Beyond tax savings, gift trusts can shield assets from creditors and preserve Medicaid eligibility, though neither benefit is automatic.
A trust with a spendthrift clause restricts the beneficiary’s ability to pledge trust assets as collateral and prevents most creditors from reaching the trust principal directly. The trustee controls distributions, so a beneficiary’s personal financial problems generally can’t drain the trust. Not every state recognizes spendthrift protections, and states that do often carve out exceptions for certain creditors like the IRS or child support obligees. A creditor may also be able to garnish distributions once they leave the trust and reach the beneficiary’s hands.

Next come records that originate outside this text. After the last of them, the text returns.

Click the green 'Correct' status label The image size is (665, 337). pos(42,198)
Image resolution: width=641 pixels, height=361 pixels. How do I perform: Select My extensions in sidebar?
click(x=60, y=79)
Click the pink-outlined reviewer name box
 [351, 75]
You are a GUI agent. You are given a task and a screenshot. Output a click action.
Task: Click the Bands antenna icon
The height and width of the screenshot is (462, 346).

Transferring assets into an irrevocable gift trust can help a person qualify for Medicaid long-term care benefits, but only if the transfer happens far enough in advance. Federal law imposes a 60-month look-back period: when someone applies for nursing home Medicaid or a home and community-based services waiver, the state reviews all asset transfers made during the five years before the application date.12United States Code. 42 USC 1396p – Liens, Adjustments and Recoveries, and Transfers of Assets
Any transfer made for less than fair market value during that window triggers a penalty period of Medicaid ineligibility. The length of the penalty is calculated by dividing the value of the transferred assets by the average monthly cost of nursing facility care in that state. The math can result in months or even years of ineligibility. Critically, the federal gift tax annual exclusion of $19,000 does not protect a transfer from Medicaid’s rules. A gift that’s tax-free for IRS purposes can still be penalized by Medicaid. Transfers made before the 60-month window are not reviewed.

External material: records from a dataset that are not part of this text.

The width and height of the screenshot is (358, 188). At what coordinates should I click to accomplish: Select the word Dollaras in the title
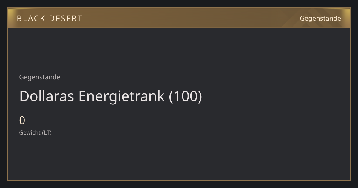point(47,96)
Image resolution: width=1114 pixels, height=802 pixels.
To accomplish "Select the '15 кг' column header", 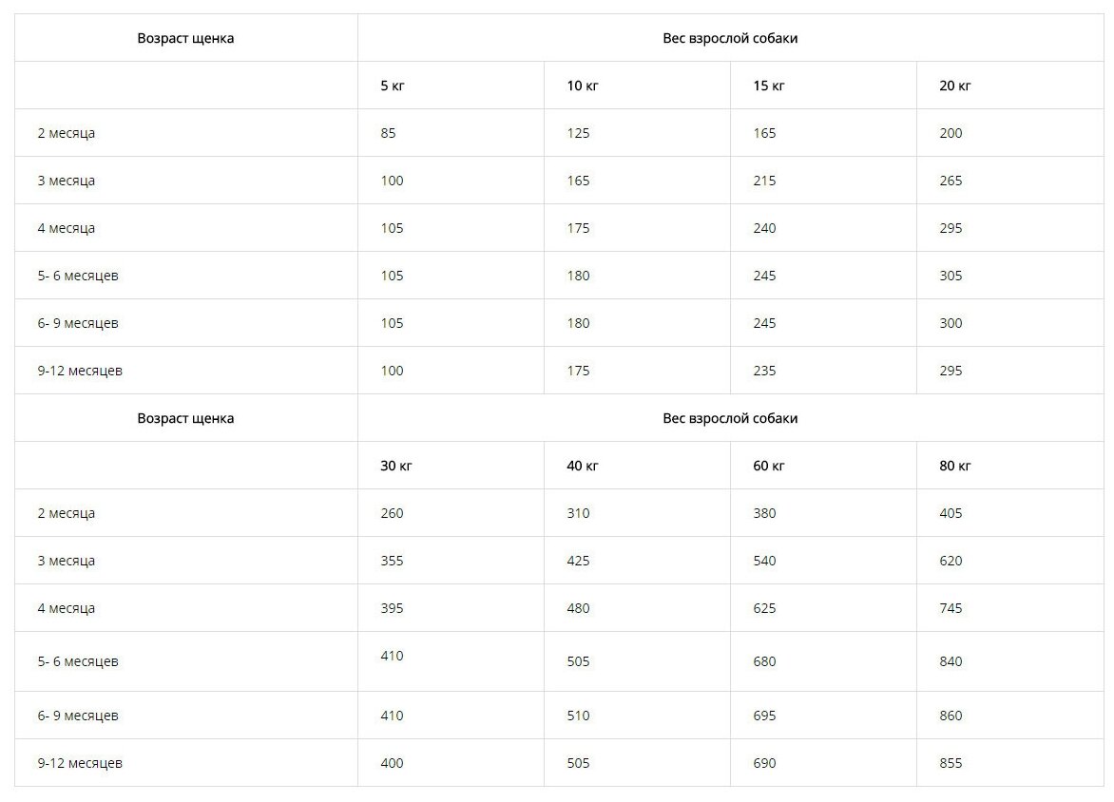I will pyautogui.click(x=769, y=86).

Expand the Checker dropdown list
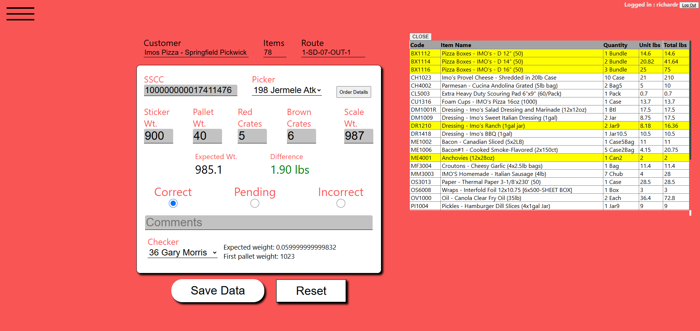coord(182,253)
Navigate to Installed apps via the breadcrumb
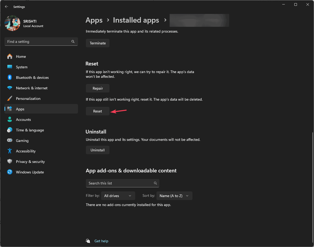The image size is (314, 247). (136, 20)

A trustee’s obligations go well beyond holding title. Most states have adopted some version of the Uniform Prudent Investor Act, which requires trustees to invest and manage trust assets the way a prudent investor would, considering the trust’s purposes, distribution requirements, and risk tolerance. Key duties include diversifying investments unless circumstances make concentration prudent, reviewing inherited assets promptly after accepting the role, and keeping costs reasonable relative to the trust’s size.

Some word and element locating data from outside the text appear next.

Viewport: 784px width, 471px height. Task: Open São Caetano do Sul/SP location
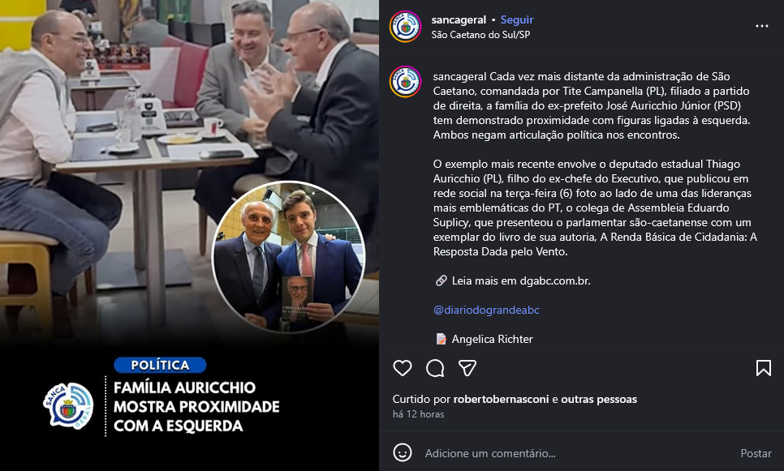coord(480,35)
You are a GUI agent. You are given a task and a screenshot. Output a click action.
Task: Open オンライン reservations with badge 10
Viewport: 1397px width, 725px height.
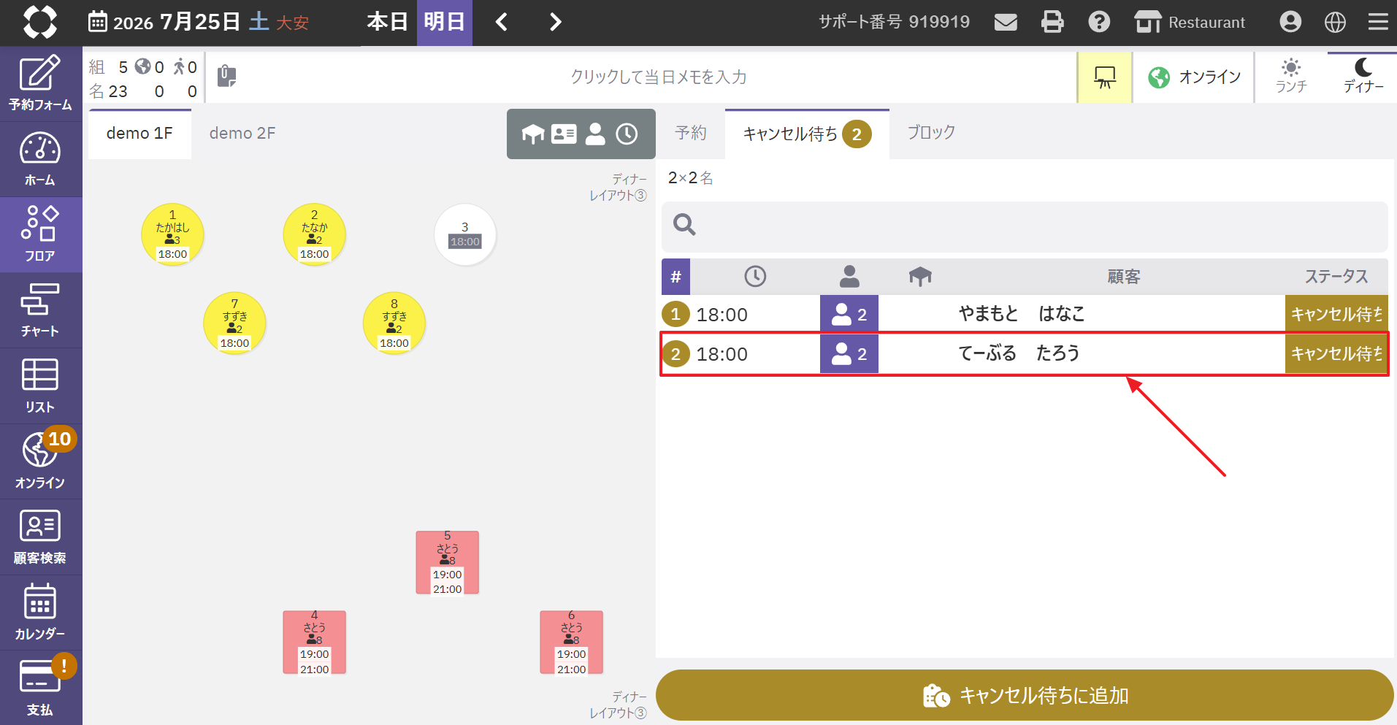pyautogui.click(x=40, y=461)
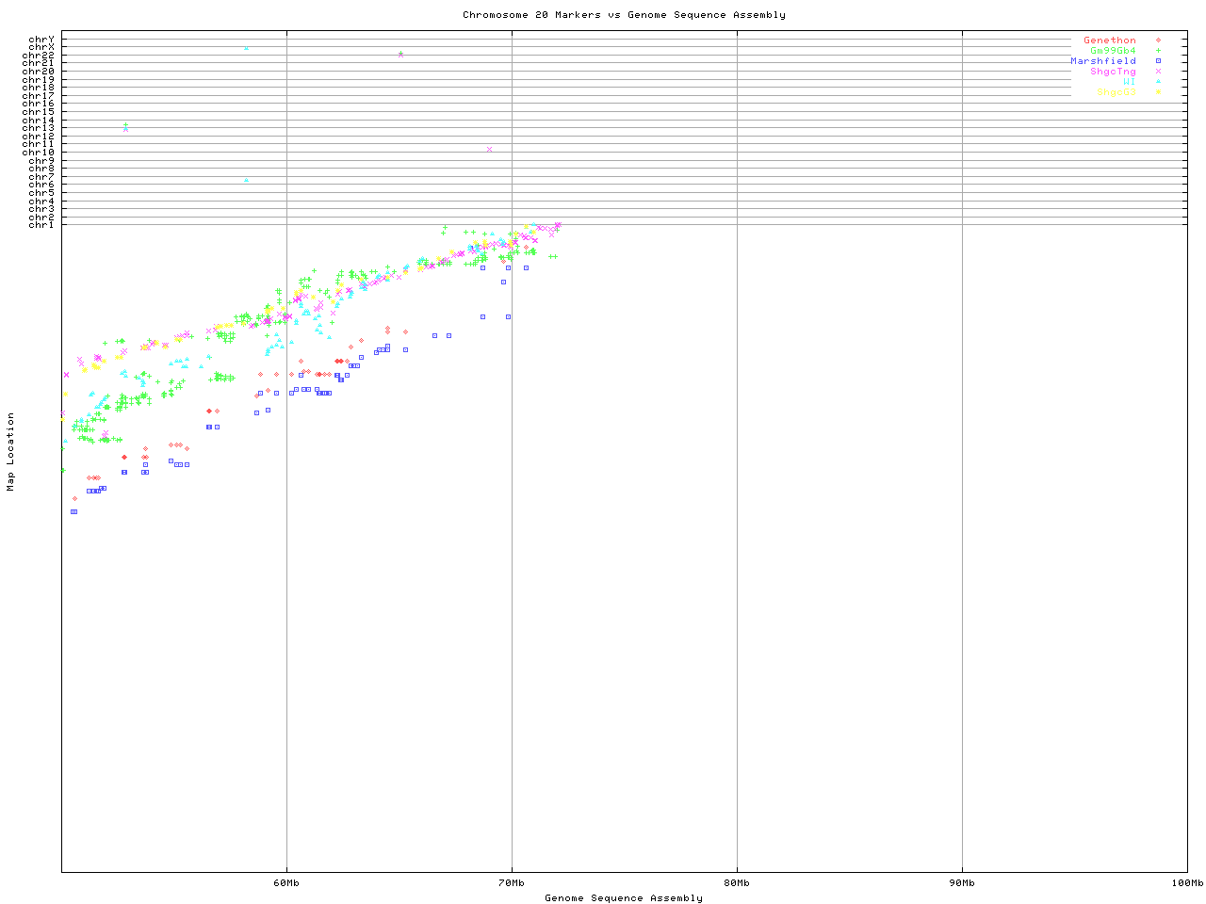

Investment decisions are evaluated in the context of the overall portfolio, not one transaction at a time. A trustee who makes a single bad investment isn’t automatically liable if the portfolio as a whole performed reasonably. But a trustee who ignores diversification, fails to review assets after taking over, or charges excessive fees is exposed to personal liability. Compliance is judged based on the facts that existed at the time of the decision, not with the benefit of hindsight.
When a family member serves as trustee, they typically receive modest compensation or none at all. Corporate or professional trustees charge annual fees, generally ranging from 1% to 2% of assets under management. Larger trusts often negotiate lower percentage rates. These fees cover investment management, tax reporting, distributions, and compliance with the trust terms. The trust document itself should spell out how the trustee will be compensated; if it’s silent, state law provides a default.